Items from a data source:
━━━━━━━━━━

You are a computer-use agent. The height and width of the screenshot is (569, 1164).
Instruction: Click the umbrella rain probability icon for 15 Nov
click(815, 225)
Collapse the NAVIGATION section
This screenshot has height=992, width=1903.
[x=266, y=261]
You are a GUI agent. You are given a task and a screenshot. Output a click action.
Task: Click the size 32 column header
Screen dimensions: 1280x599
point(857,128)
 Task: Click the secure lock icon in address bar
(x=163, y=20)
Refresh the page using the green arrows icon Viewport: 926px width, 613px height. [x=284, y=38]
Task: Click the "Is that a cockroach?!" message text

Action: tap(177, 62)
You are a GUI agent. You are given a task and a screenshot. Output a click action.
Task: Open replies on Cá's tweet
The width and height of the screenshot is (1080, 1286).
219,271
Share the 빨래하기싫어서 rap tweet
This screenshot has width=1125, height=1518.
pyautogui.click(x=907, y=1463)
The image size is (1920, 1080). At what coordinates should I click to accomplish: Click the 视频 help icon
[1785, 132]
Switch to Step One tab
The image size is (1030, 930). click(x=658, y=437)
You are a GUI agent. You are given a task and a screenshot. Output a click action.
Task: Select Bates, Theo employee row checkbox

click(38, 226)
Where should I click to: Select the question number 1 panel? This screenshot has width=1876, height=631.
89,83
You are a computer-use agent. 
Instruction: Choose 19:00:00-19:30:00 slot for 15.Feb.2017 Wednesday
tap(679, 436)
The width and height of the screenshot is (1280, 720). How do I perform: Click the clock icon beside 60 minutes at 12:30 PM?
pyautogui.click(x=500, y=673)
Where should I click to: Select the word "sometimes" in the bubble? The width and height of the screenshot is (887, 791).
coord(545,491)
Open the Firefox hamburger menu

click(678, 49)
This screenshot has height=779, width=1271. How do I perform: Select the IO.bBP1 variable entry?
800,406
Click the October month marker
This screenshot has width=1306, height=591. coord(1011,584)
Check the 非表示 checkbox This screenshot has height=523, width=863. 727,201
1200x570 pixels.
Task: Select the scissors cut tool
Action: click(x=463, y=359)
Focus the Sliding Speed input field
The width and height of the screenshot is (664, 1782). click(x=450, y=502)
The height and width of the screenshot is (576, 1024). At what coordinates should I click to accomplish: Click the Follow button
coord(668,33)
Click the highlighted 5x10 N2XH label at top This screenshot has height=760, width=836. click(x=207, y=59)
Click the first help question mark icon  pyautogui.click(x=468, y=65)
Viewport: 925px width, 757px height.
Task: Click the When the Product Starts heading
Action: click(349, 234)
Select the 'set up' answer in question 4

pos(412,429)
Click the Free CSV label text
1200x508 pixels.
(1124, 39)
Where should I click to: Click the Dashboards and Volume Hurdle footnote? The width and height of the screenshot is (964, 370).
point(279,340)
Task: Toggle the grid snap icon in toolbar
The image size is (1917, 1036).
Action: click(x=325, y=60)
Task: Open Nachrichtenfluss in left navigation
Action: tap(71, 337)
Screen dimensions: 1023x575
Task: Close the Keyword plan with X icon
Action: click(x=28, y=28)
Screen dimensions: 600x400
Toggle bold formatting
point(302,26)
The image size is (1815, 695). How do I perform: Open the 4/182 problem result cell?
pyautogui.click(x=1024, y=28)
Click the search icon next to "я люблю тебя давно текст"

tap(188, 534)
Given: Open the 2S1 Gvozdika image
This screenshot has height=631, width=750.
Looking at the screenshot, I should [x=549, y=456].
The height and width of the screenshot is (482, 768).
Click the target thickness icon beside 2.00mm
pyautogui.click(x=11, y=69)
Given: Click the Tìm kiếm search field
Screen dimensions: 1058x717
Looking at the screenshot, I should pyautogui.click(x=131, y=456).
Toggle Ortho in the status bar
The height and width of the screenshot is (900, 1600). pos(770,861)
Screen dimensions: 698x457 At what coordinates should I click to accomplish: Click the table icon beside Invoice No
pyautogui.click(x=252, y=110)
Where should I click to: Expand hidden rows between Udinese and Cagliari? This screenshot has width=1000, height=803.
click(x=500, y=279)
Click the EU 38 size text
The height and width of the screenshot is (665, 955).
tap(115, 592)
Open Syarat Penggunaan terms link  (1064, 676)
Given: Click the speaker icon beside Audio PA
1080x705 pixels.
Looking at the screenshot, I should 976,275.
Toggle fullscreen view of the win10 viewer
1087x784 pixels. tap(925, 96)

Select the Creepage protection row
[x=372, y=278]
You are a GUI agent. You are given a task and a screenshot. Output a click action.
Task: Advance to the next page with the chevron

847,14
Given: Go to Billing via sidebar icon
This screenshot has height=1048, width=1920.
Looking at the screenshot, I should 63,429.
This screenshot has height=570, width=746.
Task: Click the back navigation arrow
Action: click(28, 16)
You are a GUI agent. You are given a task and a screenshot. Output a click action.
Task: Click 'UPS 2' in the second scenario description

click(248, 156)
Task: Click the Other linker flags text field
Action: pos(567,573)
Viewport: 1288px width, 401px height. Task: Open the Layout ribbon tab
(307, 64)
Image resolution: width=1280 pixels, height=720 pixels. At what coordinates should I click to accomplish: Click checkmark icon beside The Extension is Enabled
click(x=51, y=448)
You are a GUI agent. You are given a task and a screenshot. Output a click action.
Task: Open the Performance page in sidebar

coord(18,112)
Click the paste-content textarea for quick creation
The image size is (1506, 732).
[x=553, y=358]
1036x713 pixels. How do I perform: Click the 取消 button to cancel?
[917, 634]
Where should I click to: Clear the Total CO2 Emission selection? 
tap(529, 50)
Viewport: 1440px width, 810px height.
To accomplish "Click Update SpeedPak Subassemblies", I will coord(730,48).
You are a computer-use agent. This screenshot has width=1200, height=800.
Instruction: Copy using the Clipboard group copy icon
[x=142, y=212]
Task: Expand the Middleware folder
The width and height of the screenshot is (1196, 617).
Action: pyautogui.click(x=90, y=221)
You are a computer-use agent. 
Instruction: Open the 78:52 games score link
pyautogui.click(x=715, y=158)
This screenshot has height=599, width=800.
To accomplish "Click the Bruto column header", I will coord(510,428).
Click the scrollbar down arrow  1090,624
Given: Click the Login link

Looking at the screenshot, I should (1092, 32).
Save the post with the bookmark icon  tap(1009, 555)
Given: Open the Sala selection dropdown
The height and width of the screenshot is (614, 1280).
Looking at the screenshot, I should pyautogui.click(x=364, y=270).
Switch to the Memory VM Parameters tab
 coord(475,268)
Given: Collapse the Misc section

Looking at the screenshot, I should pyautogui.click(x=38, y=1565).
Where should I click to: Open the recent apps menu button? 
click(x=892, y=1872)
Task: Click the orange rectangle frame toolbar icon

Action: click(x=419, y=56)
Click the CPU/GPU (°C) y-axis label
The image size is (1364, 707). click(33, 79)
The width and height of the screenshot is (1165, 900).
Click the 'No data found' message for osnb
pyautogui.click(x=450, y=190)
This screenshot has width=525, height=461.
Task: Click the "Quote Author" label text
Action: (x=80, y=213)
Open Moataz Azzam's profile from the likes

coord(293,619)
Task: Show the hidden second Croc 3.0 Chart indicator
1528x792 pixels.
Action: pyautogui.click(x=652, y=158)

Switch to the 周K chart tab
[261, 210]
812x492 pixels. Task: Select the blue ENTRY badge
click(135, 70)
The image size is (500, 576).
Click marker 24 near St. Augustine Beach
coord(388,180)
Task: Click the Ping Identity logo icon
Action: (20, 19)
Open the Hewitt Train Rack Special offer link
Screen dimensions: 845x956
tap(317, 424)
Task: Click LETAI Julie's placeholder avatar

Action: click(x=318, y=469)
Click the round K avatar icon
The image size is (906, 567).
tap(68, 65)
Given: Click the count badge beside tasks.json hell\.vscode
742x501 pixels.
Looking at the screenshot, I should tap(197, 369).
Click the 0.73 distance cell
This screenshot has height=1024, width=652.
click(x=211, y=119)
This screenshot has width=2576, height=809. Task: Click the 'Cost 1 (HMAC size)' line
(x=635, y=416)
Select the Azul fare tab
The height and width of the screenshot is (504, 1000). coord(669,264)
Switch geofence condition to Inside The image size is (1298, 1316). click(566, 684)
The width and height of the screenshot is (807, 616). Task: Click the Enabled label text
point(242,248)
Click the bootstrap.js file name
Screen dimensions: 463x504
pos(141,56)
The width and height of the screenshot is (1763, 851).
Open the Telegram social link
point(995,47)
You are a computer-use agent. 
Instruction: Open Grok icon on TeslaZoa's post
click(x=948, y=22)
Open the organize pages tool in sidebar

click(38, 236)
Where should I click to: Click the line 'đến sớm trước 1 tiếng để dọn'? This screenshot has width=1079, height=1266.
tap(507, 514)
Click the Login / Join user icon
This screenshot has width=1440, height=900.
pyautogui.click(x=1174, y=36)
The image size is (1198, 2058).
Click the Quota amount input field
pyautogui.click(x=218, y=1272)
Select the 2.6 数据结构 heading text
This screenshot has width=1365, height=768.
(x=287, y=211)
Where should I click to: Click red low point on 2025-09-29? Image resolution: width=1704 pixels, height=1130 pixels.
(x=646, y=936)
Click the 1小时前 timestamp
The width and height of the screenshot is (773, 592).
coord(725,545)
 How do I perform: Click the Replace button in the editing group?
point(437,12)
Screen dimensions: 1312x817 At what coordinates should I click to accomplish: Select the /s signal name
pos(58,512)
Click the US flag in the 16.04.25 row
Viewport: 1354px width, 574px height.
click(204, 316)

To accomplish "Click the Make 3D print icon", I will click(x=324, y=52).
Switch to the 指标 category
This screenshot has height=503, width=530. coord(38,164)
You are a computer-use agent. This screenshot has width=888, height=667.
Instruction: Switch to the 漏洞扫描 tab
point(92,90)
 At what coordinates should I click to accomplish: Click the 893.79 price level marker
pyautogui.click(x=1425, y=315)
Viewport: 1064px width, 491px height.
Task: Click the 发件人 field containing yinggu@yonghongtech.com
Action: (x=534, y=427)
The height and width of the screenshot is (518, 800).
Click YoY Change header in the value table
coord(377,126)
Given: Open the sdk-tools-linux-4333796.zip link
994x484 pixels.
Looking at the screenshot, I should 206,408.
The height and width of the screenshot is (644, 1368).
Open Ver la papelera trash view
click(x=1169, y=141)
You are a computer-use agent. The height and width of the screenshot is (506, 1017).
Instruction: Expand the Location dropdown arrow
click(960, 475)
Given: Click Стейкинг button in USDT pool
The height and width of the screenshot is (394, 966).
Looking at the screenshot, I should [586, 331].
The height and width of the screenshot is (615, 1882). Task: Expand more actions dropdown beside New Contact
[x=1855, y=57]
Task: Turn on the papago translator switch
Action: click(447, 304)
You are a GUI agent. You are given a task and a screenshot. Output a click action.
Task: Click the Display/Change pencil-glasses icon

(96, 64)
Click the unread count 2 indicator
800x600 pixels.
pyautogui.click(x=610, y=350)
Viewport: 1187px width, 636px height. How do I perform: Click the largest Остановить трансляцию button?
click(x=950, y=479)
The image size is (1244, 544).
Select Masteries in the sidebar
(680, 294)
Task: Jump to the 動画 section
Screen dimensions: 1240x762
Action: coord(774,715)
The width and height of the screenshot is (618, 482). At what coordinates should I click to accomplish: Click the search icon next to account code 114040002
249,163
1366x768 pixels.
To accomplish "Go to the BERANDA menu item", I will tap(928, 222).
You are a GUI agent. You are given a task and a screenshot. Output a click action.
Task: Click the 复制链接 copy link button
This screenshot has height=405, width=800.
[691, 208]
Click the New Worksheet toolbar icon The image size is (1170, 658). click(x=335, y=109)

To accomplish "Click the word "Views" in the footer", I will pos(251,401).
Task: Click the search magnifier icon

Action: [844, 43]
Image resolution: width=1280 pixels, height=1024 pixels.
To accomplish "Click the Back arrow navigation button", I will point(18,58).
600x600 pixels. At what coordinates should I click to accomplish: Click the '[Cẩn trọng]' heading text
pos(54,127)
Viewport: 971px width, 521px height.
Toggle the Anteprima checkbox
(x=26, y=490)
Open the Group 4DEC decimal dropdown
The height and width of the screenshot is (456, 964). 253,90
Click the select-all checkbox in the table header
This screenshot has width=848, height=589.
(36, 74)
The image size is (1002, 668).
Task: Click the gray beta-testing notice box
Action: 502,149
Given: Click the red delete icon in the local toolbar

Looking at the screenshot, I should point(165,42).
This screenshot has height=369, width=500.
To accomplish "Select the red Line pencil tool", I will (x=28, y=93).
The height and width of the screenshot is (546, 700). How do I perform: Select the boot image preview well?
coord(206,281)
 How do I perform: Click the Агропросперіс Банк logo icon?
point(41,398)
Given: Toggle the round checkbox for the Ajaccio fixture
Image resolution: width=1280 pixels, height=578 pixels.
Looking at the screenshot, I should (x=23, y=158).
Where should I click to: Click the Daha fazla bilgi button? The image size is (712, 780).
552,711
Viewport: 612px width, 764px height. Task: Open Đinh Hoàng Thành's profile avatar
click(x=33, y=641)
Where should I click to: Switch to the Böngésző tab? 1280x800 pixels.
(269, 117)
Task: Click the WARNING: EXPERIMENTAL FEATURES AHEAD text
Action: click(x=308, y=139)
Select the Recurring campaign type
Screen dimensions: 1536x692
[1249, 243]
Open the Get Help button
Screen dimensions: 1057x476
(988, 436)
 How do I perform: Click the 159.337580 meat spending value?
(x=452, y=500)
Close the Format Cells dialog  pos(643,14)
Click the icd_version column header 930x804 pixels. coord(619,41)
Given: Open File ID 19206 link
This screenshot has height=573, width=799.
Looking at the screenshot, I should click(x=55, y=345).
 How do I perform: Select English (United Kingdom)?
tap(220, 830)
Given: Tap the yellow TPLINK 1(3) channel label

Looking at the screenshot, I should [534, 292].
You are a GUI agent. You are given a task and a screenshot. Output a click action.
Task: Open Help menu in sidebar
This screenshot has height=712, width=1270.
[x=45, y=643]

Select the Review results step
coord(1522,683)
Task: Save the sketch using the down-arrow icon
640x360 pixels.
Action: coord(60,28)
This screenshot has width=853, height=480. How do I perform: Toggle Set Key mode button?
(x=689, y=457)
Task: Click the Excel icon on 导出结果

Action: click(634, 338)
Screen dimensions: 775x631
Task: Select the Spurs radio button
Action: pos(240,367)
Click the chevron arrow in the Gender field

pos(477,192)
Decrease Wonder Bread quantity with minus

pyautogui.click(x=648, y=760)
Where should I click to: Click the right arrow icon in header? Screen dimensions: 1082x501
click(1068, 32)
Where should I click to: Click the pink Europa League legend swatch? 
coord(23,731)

━━━━━━━━━━

Your assignment: Wherever "Save" occurs in the entries above, copy the line it sits on.

Written reply:
Save the post with the bookmark icon  tap(1009, 555)
Task: Save the sketch using the down-arrow icon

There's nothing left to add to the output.